===== DATASET RECORDS =====

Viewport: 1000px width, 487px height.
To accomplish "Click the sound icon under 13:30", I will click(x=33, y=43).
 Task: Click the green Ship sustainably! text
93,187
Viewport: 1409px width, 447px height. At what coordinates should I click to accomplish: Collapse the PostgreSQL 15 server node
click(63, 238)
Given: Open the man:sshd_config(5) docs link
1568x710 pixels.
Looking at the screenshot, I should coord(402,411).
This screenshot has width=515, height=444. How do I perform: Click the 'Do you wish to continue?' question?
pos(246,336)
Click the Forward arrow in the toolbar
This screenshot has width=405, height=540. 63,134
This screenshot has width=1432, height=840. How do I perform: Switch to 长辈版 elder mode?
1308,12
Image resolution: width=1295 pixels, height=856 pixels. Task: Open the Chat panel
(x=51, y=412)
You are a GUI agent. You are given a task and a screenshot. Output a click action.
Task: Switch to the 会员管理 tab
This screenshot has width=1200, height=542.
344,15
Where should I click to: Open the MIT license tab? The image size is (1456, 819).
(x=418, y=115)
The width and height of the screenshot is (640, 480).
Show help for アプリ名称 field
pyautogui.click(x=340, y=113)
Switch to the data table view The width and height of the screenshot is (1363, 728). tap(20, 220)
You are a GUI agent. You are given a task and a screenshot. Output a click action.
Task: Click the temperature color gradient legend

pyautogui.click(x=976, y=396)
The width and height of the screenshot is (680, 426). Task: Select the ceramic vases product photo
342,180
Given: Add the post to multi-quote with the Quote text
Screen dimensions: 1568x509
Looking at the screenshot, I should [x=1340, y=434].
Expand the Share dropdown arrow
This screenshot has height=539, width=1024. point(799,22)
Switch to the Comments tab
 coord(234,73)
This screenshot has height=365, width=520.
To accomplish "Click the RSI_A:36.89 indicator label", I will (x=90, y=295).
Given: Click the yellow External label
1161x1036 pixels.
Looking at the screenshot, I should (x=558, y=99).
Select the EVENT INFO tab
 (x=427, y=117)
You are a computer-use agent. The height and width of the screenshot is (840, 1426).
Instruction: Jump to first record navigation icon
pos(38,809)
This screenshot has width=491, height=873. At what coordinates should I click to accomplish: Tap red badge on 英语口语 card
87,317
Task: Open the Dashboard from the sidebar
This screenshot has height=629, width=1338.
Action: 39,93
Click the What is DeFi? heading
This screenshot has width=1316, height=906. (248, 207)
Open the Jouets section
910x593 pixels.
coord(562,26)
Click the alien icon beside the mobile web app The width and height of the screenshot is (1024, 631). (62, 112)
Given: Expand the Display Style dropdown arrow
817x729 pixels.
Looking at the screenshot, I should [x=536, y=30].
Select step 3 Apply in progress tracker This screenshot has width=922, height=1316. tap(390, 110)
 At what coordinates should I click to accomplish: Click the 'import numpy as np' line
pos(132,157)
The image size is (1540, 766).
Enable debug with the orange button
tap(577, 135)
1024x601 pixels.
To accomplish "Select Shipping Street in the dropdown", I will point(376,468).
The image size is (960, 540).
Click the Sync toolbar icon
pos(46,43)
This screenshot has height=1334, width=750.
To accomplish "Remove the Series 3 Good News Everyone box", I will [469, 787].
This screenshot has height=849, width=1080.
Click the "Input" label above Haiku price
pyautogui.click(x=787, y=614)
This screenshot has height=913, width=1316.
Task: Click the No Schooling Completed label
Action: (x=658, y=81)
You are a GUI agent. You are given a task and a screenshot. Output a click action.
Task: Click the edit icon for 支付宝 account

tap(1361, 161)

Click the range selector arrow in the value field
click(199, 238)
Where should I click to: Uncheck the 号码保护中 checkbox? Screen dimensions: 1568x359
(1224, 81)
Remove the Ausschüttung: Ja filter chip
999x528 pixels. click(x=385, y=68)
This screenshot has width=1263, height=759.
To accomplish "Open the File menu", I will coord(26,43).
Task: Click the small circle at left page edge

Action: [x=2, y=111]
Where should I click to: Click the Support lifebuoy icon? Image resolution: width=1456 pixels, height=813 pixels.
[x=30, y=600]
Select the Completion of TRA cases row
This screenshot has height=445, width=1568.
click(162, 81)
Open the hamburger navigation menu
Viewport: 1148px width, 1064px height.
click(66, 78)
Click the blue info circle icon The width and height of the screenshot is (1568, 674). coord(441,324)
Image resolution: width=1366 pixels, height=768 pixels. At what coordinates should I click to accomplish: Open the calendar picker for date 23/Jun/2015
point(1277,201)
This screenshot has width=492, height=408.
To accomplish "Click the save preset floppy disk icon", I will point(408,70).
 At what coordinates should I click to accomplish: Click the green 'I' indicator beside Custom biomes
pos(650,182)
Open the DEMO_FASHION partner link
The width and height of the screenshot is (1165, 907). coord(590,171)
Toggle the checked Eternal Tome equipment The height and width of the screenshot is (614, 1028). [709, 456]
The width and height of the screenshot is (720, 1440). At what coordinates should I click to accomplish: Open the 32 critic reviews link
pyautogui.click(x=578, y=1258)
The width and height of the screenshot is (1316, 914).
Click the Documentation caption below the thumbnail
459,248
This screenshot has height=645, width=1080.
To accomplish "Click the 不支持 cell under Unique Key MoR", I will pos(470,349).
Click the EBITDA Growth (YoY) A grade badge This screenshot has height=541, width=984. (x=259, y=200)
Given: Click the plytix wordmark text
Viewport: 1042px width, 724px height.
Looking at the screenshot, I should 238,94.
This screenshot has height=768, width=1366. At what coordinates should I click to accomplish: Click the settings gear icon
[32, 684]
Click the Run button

=====

Each line from the top of the material above, through the one that contains "Given: Open the man:sshd_config(5) docs link", should be restated word for word.

Viewport: 1000px width, 487px height.
To accomplish "Click the sound icon under 13:30", I will click(x=33, y=43).
 Task: Click the green Ship sustainably! text
93,187
Viewport: 1409px width, 447px height. At what coordinates should I click to accomplish: Collapse the PostgreSQL 15 server node
click(63, 238)
Given: Open the man:sshd_config(5) docs link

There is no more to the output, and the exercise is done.